The schoolgirl had been rushed into the hospital by her worried mother Abbie Saied-Gordon, 35, after doctors feared she might have meningitis earlier this month.
After several scans doctors discovered she had a bad sinus infection which was effectively treated with intravenous drugs and oral antibiotics. She was discharged in time to go home for Christmas.
The Year 6 pupil revealed she was inspired to write the poem after several members of TeamGB’s gymnastics team visited the hospital.
This included double Olympic gold medallist Max Whitlock who personally gave Atalia a present.
She said: “I have been thinking about bullying and if people were bullied how they would feel.
“When I was bullied I felt really sad and quite lonely. When I wrote the poem I was looking at it in a different perspective.
“I thought how would someone from a different race or different country feel if they were bullied?
“I believe that no one should be ashamed of who they are.”
Atalia, who goes to Eversley Primary School in Pitsea, Essex, wrote the poem in her final evening at the hospital on December 20.

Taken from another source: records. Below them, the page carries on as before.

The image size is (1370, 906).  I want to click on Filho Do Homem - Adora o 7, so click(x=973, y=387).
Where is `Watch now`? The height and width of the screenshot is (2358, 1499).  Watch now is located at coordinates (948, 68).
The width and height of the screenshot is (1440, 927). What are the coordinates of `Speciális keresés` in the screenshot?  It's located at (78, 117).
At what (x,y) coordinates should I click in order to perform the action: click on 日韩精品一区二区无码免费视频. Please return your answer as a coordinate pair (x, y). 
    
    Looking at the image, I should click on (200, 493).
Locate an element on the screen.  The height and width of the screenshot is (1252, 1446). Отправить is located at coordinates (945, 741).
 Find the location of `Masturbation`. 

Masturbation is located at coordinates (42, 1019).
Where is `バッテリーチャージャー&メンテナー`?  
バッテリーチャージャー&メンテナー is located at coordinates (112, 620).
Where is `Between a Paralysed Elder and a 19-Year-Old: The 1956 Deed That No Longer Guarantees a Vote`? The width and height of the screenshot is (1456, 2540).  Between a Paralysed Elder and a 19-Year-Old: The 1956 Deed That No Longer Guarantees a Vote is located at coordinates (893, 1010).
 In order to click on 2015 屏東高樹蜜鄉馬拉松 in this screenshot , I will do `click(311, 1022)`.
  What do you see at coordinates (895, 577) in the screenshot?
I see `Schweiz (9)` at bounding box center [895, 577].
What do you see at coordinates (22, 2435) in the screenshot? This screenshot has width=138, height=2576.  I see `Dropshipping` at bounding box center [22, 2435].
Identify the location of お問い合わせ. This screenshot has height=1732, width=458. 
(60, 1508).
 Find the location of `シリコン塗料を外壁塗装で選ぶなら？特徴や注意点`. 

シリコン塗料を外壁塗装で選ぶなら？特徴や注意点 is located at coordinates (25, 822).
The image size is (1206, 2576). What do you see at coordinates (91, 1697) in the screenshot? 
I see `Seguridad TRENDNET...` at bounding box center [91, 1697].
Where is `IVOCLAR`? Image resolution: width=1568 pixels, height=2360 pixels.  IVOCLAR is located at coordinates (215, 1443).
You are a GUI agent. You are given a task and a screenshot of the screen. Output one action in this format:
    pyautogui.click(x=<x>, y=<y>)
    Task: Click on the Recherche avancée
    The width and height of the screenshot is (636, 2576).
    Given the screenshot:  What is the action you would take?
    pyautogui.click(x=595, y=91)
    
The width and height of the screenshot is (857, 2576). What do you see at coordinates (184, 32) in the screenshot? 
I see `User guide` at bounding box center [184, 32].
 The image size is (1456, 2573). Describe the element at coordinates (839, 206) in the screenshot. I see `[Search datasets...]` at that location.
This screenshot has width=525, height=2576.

She showed it to her mother the next day, who then posted a picture of it on Instagram and took a video of Atalia reading it out loud.
The schoolgirl said she is now planning on working on more poems and has already finished one about money and consumerism.
Abbie, a mother-of-two, said: “It was amazing, I am in complete awe of her. It was a little threatening that someone so young can articulate themselves in such a way.
“I feel I have to nurture her so that this talent doesn’t spiral out of control because she is very sensitive about what goes on around her.”
Abbie, who works in financial services, lives with Atalia and her younger brother Marley, eight, at their home in Basildon, Essex.